* [Exercise materials]
--------

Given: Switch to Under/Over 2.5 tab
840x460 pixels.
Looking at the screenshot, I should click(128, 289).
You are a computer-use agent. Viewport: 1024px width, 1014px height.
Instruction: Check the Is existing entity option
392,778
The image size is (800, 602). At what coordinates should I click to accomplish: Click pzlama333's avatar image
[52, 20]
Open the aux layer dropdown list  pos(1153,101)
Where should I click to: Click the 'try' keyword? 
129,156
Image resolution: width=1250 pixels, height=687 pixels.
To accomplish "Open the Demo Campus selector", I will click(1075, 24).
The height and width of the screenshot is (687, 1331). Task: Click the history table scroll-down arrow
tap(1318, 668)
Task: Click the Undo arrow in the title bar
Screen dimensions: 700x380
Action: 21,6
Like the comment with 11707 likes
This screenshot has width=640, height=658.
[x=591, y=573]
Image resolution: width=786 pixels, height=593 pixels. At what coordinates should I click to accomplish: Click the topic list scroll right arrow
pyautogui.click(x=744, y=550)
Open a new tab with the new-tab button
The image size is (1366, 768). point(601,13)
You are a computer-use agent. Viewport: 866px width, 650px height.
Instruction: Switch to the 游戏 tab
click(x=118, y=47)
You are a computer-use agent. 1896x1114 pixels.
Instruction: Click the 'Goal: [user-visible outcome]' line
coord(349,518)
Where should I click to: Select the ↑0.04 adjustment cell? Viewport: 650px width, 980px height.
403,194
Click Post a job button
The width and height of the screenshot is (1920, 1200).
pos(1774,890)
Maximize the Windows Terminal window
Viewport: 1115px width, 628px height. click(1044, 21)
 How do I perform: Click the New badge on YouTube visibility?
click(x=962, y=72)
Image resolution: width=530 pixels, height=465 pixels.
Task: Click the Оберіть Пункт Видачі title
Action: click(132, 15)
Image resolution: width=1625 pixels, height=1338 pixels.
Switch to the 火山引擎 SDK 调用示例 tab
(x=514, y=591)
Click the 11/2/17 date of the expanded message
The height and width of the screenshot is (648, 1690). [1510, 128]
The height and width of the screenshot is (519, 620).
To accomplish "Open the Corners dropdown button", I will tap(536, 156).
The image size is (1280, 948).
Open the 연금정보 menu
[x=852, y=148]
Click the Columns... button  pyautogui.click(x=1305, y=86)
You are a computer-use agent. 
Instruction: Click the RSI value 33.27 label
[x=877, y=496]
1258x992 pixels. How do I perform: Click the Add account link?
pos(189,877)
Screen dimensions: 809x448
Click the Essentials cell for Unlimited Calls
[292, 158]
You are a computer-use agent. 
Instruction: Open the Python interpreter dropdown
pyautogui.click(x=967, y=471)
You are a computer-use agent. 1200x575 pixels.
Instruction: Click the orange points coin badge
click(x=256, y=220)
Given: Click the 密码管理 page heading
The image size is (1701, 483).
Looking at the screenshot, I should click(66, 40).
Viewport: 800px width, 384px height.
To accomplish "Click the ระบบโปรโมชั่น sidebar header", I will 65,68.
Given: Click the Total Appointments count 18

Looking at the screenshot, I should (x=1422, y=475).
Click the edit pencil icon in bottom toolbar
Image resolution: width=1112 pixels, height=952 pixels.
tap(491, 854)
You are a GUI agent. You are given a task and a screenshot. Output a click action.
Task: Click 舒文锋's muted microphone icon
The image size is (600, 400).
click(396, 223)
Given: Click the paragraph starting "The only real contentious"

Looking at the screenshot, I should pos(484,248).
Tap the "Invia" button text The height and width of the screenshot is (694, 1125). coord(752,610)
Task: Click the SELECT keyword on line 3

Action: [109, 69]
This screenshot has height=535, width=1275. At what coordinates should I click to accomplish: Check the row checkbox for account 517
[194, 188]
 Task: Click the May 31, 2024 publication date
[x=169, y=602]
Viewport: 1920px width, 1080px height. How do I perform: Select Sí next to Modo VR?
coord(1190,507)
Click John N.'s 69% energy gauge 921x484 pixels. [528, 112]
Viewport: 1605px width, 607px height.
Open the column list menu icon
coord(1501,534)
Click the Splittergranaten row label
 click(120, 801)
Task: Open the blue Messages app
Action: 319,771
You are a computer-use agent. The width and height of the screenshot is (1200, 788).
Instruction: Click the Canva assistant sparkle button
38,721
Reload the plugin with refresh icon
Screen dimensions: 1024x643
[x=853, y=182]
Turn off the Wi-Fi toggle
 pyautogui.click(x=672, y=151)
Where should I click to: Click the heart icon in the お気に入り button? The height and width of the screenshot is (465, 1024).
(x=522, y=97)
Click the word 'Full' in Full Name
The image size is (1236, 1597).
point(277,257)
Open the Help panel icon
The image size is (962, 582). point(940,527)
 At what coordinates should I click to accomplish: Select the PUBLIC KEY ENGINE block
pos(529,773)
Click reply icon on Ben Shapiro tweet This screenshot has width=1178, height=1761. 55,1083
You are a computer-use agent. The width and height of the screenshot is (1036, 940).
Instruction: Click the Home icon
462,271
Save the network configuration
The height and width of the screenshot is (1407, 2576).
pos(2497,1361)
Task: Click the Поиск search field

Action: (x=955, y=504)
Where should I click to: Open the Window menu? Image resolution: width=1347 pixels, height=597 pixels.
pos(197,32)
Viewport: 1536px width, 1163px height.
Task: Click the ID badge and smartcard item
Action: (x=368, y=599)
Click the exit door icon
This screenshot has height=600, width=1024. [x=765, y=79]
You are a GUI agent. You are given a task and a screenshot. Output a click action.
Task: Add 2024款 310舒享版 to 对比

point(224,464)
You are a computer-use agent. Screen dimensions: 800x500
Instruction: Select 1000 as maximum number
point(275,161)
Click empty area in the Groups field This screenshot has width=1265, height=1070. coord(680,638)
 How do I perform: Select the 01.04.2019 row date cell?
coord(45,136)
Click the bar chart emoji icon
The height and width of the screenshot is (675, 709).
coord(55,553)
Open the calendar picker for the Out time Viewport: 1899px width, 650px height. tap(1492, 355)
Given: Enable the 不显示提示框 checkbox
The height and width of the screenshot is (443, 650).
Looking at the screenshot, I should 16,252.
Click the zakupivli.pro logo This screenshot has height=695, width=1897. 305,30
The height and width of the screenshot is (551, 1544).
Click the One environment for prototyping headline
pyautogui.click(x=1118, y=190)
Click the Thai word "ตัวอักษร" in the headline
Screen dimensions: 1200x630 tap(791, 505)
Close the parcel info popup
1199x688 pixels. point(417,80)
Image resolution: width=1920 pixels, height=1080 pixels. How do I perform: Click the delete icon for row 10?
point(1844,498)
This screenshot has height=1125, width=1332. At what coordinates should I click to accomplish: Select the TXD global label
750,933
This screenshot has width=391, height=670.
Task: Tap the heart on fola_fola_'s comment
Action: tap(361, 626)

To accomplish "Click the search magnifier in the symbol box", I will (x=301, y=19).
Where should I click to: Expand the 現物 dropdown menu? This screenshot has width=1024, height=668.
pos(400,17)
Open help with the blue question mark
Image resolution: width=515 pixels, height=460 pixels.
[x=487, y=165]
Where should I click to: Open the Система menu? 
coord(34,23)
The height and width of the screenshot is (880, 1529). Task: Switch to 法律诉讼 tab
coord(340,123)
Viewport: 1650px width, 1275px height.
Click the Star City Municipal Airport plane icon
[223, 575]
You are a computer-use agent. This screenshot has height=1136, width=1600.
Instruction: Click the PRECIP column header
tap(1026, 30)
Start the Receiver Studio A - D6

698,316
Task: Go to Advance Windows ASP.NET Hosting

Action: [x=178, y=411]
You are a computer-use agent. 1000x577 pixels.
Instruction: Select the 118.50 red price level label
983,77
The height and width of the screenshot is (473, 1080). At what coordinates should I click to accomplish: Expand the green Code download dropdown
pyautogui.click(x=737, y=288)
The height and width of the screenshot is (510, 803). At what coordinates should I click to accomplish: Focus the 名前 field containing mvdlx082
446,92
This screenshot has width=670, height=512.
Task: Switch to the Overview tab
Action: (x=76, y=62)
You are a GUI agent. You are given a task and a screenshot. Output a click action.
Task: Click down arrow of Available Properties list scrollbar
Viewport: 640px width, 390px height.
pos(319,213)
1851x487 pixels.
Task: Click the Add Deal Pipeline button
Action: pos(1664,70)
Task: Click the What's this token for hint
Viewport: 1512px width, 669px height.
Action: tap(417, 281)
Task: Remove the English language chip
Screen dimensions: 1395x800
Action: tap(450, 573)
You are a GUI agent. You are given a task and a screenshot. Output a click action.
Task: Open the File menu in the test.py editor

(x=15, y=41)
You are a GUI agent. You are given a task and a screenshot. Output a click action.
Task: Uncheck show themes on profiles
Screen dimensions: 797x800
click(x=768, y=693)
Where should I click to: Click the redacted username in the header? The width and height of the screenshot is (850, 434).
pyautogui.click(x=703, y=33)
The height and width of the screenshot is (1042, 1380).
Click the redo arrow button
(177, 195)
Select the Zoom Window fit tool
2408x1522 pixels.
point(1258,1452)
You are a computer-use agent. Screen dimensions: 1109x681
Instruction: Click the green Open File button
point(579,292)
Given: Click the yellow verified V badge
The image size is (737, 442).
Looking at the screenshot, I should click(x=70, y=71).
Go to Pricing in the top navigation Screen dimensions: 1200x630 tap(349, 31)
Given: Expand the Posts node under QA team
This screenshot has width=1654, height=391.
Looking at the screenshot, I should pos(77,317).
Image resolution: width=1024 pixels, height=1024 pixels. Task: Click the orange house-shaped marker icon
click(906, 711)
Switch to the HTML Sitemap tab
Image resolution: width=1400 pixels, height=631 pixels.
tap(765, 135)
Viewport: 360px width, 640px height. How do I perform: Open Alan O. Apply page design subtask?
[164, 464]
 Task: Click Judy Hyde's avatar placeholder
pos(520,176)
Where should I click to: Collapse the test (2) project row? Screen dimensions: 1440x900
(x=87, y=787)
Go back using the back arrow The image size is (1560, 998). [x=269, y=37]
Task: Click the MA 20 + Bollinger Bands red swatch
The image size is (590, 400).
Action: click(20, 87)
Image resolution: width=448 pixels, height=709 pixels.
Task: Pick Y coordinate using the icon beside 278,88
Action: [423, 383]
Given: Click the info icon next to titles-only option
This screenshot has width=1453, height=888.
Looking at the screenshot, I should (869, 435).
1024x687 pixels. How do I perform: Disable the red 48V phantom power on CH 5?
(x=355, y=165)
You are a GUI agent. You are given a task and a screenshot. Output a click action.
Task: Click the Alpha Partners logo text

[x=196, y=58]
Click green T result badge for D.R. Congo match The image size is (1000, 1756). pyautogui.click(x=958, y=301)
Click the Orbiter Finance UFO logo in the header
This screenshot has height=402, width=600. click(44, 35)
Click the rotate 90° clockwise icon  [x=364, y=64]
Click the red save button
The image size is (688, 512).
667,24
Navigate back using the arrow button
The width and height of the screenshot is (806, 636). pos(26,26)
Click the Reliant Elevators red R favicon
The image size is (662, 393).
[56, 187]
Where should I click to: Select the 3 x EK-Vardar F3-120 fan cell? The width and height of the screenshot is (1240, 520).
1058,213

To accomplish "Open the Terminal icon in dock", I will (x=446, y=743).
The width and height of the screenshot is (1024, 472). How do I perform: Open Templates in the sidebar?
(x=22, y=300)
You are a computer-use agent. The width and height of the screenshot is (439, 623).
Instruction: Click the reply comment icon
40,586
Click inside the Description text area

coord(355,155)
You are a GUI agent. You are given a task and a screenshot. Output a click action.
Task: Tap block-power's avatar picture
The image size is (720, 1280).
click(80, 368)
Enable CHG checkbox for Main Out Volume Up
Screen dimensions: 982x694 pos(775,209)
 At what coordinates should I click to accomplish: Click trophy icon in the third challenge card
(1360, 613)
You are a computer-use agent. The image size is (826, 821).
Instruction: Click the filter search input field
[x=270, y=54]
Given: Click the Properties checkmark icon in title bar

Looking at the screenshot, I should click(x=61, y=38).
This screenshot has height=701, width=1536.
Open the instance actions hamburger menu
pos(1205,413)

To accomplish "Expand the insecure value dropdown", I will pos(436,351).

--------

* [Assigned task]
The required output is each line of the entries that contains the word "will".

* [Answer section]
To accomplish "Open the Demo Campus selector", I will click(1075, 24).
To accomplish "Open the Corners dropdown button", I will tap(536, 156).
To accomplish "Click the ระบบโปรโมชั่น sidebar header", I will 65,68.
To accomplish "Click the search magnifier in the symbol box", I will (x=301, y=19).
To accomplish "Open the Terminal icon in dock", I will (x=446, y=743).
To accomplish "Expand the insecure value dropdown", I will pos(436,351).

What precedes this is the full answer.